To this end, Table 3 presents the partial elasticity estimates with respect to price and line length for each firm. These elasticities are partial in the sense that they reflect the marginal impact of a particular firm's price or line change on its own sales, and do not net out the effect of all competitor interactions-either strategic or structural. The IIA attribute of logit models is apparent from these results. Namely, that the cross-price and cross-line elasticities of demand are equal for each firm relative to all others. While IIA can be alleviated by using either a mixed logit or nested logit approach, the complexities involved in estimating the first-order conditions with respect to either of these other specifications make them unsuited to the general Nash solution concept used here. Given this caveat, however, the elasticity estimates do appear to be plausible and, most importantly, do not suffer from some of the anomalies (such as complementarity of products that are obvious substitutes in use or positive own-price elasticities) that can arise when using other flexible demand systems or simple linear models (Gasmi, Laffont, and Vuong; Dhar et al.). In particular, all own price elasticities are less than -1.0, which is consistent with firm-level profit maximization, and all cross-price elasticities are greater than zero. Notice that private label cereals have the least-elastic demand among all brands included in the sample. While one would expect the firm with the most market power, or the dominant firm-General Mills-to have the lowest elasticity, IRI does not report individual private label brands, so the elasticity of private-label demand estimated here is actually a categorylevel elasticity. At this higher level of aggregation, we would expect to observe a lower elasticity of demand. With respect to RTE cereal prices, General Mills and Kellogg appear to be the most vulnerable to substitution from other firms' products. This result is also intuitively plausible given the leadership role played by these two firms.

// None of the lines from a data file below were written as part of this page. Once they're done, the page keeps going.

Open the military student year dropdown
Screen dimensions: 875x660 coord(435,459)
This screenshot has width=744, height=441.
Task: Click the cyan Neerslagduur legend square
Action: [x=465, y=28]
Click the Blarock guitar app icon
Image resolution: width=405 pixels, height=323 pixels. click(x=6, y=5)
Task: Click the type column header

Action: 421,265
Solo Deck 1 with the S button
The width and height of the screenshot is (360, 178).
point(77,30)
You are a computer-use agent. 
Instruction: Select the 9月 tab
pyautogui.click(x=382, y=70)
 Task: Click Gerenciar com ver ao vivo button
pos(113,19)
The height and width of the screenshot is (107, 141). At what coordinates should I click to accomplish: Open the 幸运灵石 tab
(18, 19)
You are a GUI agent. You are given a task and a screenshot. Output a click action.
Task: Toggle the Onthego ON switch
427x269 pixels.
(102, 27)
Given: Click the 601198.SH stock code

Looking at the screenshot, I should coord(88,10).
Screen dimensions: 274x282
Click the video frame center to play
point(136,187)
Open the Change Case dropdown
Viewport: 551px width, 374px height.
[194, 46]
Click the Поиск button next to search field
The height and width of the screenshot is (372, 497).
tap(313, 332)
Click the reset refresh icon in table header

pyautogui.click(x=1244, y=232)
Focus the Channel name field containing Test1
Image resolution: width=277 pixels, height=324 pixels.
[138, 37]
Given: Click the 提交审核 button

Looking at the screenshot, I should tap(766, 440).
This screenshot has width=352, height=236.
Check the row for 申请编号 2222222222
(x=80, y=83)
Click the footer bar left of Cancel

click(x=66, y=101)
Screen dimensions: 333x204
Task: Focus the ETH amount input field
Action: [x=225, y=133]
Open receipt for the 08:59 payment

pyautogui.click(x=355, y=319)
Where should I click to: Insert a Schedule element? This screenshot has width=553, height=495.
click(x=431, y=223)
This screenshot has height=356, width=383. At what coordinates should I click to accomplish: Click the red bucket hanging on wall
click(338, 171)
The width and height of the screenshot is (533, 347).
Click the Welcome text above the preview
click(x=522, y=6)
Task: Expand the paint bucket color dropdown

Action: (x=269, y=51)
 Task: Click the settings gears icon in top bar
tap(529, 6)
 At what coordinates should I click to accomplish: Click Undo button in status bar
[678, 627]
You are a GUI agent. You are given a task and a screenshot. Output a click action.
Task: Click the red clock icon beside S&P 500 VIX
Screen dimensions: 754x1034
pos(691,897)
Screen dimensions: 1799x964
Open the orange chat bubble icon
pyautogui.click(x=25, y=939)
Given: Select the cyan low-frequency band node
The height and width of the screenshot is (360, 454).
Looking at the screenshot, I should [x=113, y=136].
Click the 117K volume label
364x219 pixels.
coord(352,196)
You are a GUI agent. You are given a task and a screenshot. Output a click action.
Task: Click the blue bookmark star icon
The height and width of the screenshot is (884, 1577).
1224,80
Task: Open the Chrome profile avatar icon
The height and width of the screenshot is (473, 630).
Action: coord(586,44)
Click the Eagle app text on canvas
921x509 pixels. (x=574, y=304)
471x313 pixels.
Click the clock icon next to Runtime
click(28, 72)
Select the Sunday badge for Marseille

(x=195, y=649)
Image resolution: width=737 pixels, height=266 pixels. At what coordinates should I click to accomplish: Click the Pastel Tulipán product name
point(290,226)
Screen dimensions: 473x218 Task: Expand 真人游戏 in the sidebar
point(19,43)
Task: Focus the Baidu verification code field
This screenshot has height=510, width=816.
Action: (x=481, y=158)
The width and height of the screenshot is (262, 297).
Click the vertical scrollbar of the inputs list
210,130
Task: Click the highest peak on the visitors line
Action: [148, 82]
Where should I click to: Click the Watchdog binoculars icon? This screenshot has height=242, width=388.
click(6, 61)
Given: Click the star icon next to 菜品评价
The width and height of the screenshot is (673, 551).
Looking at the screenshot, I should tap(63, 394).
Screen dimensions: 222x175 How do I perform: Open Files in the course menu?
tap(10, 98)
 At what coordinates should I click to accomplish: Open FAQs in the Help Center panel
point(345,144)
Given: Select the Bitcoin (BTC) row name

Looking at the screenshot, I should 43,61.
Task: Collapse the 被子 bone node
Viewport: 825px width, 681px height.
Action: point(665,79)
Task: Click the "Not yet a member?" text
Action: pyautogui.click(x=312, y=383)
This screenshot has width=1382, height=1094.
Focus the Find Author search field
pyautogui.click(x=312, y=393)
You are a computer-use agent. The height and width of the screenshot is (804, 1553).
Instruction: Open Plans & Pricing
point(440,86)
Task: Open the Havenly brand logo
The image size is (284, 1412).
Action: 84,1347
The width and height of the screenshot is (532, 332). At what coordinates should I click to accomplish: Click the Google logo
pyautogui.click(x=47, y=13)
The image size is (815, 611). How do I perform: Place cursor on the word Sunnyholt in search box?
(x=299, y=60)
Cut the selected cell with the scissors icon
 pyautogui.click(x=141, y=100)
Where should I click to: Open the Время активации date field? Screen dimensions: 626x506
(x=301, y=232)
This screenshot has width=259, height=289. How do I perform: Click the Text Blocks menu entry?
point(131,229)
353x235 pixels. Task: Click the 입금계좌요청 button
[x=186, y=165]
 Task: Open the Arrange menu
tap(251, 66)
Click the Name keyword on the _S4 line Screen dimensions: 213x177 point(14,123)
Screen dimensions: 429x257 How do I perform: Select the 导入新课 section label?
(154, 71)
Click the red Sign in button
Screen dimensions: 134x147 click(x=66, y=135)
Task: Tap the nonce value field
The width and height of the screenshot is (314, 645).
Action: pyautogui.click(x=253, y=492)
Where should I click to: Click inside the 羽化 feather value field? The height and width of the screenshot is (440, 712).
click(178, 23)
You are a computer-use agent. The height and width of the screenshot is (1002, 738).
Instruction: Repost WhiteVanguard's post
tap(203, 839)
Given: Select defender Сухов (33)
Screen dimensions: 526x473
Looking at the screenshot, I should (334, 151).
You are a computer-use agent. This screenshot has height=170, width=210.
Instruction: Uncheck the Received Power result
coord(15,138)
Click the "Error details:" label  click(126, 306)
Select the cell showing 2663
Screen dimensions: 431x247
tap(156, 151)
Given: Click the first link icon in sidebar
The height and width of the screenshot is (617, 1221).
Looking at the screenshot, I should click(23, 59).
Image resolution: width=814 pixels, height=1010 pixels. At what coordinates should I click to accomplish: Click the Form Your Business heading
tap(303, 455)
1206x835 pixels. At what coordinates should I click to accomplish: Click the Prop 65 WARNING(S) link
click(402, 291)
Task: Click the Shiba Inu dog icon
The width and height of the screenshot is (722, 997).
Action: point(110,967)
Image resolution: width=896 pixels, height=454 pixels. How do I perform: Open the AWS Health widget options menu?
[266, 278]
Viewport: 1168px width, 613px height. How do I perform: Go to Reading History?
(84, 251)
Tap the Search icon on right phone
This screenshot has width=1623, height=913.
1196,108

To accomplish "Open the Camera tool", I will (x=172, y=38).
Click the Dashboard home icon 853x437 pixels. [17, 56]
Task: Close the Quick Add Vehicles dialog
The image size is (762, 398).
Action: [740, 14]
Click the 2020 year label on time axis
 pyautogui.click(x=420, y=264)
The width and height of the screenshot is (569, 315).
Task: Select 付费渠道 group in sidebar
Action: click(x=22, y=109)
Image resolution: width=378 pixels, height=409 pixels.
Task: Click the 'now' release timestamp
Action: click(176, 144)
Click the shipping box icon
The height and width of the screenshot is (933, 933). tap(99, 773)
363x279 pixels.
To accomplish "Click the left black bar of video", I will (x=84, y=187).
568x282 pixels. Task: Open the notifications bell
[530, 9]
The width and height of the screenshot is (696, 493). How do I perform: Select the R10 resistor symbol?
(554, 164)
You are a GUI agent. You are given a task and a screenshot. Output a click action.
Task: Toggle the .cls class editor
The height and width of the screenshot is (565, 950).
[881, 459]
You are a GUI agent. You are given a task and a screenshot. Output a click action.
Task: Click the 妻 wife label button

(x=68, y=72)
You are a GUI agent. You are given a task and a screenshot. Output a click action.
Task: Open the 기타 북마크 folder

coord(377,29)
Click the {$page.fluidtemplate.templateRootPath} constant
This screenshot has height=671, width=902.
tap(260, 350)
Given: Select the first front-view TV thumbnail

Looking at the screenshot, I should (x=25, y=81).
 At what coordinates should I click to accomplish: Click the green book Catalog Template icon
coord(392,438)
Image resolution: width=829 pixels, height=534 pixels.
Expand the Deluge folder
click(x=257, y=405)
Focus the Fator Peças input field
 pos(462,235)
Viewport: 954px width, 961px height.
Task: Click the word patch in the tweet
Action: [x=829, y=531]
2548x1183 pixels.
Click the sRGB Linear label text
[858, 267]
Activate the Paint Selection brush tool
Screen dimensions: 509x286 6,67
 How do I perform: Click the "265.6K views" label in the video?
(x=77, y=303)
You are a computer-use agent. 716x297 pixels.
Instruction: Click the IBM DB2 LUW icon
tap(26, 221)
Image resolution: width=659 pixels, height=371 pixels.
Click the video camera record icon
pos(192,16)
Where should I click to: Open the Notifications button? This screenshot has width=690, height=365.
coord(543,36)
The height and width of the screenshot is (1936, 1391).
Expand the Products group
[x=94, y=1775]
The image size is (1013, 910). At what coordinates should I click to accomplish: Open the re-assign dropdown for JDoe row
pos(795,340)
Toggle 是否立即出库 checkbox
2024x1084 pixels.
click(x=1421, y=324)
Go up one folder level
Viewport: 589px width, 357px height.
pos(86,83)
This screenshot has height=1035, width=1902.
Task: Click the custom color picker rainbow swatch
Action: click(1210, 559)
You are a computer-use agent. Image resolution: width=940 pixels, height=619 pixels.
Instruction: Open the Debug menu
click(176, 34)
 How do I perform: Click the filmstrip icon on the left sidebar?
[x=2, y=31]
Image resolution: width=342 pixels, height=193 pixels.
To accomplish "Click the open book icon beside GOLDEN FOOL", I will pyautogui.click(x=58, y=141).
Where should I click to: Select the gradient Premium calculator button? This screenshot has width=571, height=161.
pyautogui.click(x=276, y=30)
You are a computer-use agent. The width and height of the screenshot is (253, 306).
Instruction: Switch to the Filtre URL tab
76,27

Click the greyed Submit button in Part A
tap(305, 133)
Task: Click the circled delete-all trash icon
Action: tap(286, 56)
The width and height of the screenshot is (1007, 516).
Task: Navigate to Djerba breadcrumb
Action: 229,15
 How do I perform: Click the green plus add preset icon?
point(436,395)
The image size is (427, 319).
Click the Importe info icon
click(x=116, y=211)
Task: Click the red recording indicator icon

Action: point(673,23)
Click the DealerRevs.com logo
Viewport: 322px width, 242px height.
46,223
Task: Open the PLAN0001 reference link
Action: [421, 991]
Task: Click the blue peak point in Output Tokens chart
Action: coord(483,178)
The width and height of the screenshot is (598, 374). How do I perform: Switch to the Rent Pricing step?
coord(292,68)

Table 2. Structural Model Parameter Estimates: Logit Demand, Marginal Cost, Line Cost
With respect to product line length, all of the estimated elasticities are again of the correct sign and are of plausible magnitude. Individually, Kellogg derives the greatest benefit from introducing new brands, followed closely by General Mills, Post and Quaker, in that order. It is also apparent that the magnitude of these elasticities is relatively small. Using a product line analog of the Dorfman-Steiner rule (that the optimal ratio of product development expenditures to sales is equal to the ratio of the product line length elasticity to the price elasticity of demand), the optimal budget allocation for product line extension is approximately 1.7% of sales for General Mills and 2.3% for Kellogg-figures that are considerably higher than estimates of each company's actual spending on product development as a share of sales. In 1999, the actual ratios were approximately 1.1% for General Mills and 1.8% for Kellogg. Similar to the price-elasticity case, the cross-line length elasticities for General Mills and Kellogg are considerably higher than for the other companies, suggesting that Quaker and Post are relatively more vulnerable to product line competition from the leading firms than vice versa. In fact, this result helps explain the profusion of brand-extensions in the cereal industry by the leading firms.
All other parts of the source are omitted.